Since we have $$(y+11)^2$$, it means $$y-k = y+11$$, so $$k = -11$$.
The center of the original circle is $$(-6, -11)$$.
The right side of the equation is $$64$$, which is $$r^2$$. To find $$r$$, we take the square root of 64. Since $$8 \times 8 = 64$$, the radius $$r = 8$$.

**step3** Applying the Translation to the Center

The problem states that the circle is translated "1 right, 5 up".
When a point is moved to the right, its x-coordinate increases. So, the new x-coordinate of the center will be:
$$-6 + 1 = -5$$

When a point is moved up, its y-coordinate increases. So, the new y-coordinate of the center will be:
$$-11 + 5 = -6$$

The new center of the translated circle is $$(-5, -6)$$. When a circle is translated, its size does not change, so its radius remains the same, which is 8.

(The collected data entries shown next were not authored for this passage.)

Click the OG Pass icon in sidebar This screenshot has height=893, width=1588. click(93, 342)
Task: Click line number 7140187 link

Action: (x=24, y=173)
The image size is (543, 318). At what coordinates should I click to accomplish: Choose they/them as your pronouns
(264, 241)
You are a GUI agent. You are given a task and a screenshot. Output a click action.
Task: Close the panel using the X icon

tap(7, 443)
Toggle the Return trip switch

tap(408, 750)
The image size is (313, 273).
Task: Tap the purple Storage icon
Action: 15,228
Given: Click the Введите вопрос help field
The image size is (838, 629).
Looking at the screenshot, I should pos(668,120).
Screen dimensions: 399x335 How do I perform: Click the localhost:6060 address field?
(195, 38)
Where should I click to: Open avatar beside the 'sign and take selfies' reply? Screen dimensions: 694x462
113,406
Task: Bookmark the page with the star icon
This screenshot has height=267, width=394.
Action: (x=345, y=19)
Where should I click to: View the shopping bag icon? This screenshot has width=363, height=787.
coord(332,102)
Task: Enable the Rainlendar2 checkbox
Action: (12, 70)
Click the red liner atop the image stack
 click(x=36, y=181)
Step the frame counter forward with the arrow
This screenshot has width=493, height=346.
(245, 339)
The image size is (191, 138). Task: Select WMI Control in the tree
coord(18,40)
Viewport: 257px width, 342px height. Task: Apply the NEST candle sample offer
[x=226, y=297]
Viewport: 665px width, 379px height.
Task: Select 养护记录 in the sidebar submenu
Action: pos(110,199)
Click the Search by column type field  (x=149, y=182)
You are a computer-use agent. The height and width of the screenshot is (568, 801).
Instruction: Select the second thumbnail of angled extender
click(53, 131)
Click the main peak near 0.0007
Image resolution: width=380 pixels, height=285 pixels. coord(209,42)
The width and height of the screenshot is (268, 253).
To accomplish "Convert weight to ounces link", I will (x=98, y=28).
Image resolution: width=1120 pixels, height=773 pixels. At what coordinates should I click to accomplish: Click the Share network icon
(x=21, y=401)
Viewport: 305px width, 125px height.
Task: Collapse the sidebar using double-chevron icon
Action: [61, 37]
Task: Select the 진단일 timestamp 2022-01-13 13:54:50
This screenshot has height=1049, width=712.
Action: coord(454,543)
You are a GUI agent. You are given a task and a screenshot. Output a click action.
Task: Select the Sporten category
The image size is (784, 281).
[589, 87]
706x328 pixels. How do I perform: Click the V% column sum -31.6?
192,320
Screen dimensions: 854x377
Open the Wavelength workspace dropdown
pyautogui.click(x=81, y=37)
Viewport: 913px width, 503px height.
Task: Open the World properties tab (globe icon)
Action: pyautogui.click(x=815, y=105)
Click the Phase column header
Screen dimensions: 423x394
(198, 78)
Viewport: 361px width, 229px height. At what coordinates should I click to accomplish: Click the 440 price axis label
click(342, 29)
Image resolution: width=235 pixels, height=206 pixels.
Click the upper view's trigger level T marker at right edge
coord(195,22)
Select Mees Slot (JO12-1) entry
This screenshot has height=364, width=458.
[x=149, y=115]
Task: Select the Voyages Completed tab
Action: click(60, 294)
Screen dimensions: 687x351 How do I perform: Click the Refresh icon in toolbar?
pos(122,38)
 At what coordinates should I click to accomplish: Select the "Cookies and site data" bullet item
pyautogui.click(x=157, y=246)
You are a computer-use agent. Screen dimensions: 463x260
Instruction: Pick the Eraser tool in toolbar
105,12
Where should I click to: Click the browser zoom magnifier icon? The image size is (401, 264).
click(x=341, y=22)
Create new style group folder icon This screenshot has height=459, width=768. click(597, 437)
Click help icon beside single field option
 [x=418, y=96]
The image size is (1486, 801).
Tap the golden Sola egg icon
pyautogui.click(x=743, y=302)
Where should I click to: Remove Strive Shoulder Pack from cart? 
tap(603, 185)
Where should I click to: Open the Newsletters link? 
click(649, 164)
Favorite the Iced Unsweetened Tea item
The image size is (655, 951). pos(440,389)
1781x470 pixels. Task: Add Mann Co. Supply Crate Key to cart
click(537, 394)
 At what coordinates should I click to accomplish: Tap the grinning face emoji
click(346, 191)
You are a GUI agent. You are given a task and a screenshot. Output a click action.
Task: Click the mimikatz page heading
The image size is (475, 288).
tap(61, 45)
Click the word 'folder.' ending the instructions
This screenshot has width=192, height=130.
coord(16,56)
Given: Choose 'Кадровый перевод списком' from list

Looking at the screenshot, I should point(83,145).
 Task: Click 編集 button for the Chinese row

**step4** Writing the Standard Form Equation of the Translated Circle

Now we can write the standard form equation for the translated circle using its new center $$(-5, -6)$$ and its radius $$8$$.
Using the standard form $$(x-h)^2 + (y-k)^2 = r^2$$:
Substitute $$h = -5$$, $$k = -6$$, and $$r = 8$$ into the formula:
$$(x - (-5))^2 + (y - (-6))^2 = 8^2$$
$$(x + 5)^2 + (y + 6)^2 = 64$$
This is the standard form equation of the translated circle.